Skip to content

Peykare Reader

This module includes classes and functions for reading the Peykare corpus.

Peykare is a collection of formal written and spoken Persian texts collected from real sources such as newspapers, websites, and pre-typed documents, which have been corrected and tagged. The volume of this data is approximately 100 million words, gathered from various sources with a high degree of diversity. 10 million words of this corpus have been manually tagged by linguistics students using 882 syntactic-semantic tags, and each file is classified by its subject and source.

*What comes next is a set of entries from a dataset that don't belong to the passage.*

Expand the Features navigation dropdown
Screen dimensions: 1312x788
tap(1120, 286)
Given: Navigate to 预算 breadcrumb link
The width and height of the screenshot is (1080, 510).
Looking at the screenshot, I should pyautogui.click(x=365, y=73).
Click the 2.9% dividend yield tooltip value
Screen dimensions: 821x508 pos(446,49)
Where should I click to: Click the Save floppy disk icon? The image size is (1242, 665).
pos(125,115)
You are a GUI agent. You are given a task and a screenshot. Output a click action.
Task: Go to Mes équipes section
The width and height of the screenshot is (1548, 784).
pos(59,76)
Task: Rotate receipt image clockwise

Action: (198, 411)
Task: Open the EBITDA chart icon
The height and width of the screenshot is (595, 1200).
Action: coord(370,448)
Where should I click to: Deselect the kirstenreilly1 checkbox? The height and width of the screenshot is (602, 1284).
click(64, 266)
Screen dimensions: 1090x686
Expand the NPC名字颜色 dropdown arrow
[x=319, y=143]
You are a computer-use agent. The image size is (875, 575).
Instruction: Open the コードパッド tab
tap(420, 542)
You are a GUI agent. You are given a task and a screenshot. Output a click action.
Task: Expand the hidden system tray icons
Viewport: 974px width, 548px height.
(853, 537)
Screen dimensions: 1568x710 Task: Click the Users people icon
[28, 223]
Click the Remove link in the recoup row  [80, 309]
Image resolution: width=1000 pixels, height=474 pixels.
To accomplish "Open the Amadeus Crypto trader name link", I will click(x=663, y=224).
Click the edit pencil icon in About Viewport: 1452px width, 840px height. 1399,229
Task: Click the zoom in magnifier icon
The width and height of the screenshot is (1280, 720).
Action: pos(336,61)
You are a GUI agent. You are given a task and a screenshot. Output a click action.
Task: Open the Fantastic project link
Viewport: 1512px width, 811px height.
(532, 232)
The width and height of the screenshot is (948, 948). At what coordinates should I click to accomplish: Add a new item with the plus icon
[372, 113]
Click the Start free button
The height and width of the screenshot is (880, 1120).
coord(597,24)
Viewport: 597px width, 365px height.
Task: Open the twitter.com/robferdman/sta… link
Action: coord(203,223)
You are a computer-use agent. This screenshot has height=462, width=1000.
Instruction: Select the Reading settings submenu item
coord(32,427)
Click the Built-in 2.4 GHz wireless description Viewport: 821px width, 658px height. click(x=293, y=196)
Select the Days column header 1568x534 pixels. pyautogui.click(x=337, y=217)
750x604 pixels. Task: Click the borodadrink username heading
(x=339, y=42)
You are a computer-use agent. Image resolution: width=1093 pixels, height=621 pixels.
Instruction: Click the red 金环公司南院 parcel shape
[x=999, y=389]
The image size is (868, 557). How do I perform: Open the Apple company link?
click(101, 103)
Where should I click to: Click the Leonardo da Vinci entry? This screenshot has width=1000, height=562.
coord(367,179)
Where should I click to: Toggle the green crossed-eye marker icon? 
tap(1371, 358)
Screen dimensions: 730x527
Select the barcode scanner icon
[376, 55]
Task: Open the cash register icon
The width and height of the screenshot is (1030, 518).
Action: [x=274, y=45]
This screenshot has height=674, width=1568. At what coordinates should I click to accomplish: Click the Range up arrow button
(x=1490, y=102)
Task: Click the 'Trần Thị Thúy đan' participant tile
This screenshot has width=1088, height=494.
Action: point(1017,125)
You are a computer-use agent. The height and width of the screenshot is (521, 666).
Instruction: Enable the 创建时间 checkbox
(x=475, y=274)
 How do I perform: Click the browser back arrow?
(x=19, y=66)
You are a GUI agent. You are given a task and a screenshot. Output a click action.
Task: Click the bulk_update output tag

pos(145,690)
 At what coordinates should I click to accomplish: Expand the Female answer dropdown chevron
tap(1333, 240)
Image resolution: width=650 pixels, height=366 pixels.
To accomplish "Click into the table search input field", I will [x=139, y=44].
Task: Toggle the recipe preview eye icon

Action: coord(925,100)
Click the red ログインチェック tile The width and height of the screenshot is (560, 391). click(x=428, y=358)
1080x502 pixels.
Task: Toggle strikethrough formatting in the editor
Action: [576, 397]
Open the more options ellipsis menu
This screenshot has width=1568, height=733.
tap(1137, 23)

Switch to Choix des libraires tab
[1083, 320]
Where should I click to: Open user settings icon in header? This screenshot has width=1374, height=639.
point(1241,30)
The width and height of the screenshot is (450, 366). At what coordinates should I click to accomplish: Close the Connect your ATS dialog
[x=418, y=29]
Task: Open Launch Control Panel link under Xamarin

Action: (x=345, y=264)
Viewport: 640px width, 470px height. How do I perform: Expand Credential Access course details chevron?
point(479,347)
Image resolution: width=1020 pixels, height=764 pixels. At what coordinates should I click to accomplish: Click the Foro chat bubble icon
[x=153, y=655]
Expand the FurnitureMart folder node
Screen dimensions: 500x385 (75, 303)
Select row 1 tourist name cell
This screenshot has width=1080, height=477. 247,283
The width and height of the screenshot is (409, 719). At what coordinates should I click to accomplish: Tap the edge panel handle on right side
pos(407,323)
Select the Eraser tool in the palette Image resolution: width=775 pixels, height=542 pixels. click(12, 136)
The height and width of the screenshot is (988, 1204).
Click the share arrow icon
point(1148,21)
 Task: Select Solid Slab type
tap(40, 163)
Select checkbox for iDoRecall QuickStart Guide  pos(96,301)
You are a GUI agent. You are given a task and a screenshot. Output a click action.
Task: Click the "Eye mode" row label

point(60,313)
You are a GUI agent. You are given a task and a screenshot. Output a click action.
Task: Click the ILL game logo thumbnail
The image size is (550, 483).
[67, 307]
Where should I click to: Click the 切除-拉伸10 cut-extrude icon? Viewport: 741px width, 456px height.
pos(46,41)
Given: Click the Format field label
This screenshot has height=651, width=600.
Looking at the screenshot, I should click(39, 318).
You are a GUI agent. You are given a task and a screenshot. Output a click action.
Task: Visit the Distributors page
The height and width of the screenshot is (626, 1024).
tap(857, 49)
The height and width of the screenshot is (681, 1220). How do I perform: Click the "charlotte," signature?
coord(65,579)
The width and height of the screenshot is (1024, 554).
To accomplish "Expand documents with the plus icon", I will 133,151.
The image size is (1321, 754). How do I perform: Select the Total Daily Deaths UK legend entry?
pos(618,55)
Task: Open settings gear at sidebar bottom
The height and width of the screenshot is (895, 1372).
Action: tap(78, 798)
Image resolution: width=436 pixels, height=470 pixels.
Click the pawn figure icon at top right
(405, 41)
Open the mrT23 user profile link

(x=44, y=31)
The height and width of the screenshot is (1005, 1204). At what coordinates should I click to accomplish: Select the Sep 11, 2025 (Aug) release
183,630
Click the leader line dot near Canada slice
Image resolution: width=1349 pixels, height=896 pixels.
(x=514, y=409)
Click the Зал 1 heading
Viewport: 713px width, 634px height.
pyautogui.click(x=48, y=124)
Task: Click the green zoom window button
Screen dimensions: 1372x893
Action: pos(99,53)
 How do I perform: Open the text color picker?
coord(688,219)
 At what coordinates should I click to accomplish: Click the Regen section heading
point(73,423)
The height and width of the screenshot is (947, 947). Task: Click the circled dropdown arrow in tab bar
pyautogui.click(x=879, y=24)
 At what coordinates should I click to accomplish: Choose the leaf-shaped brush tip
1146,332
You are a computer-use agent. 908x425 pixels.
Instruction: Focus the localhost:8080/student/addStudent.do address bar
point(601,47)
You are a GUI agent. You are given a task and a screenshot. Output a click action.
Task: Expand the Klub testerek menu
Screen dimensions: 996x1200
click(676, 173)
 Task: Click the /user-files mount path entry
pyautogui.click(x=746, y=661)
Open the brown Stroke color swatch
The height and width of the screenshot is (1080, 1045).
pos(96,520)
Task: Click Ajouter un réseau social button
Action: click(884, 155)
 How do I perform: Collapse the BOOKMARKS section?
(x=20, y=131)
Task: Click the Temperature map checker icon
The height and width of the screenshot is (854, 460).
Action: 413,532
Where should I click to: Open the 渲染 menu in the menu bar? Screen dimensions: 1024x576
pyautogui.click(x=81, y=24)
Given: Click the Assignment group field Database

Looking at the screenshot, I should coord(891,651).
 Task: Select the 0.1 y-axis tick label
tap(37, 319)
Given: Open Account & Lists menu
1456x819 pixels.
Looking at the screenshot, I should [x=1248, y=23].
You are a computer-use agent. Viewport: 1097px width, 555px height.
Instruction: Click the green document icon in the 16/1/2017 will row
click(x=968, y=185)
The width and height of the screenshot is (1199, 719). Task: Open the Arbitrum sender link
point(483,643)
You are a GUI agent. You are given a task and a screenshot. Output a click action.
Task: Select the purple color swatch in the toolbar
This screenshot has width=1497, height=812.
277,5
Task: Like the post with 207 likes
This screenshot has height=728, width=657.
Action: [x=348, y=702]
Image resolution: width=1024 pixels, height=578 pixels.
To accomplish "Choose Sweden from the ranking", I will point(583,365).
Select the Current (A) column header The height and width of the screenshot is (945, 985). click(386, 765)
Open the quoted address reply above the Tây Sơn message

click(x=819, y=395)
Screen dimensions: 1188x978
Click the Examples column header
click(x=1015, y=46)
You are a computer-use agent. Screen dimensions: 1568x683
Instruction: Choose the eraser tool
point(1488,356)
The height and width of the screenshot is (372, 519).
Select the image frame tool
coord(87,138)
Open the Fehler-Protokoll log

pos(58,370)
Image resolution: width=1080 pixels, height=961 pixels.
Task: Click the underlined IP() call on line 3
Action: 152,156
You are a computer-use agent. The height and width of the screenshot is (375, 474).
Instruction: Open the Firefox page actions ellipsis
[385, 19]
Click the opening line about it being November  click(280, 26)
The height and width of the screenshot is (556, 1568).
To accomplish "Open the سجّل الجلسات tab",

This corpus, prepared by the Intelligent Signal Processing Research Center, is suitable for use in training language models and other natural language processing projects.

PeykareReader

A reader for the Peykare corpus.

Parameters:

Name Type Description Default
root str

Path to the root folder containing corpus files.

required
joined_verb_parts bool

If True, multi-part verbs will be returned as joined tokens.

True
pos_map str

A function to map fine-grained tags to coarse-grained ones.

coarse_pos_e
universal_pos bool

If True, uses the universal POS tagset.

False

__init__(root, joined_verb_parts=True, pos_map=coarse_pos_e, universal_pos=False)

Initializes the PeykareReader.

Parameters:

Name Type Description Default
root str

Path to the folder containing the corpus files.

required
joined_verb_parts bool

If True, multi-part verbs will be joined using an underscore.

True
pos_map str

A mapper for fine-grained to coarse-grained tags.

coarse_pos_e
universal_pos bool

If True, uses universal POS tags.

False

doc_to_sents(document)

Converts an input document into a list of sentences.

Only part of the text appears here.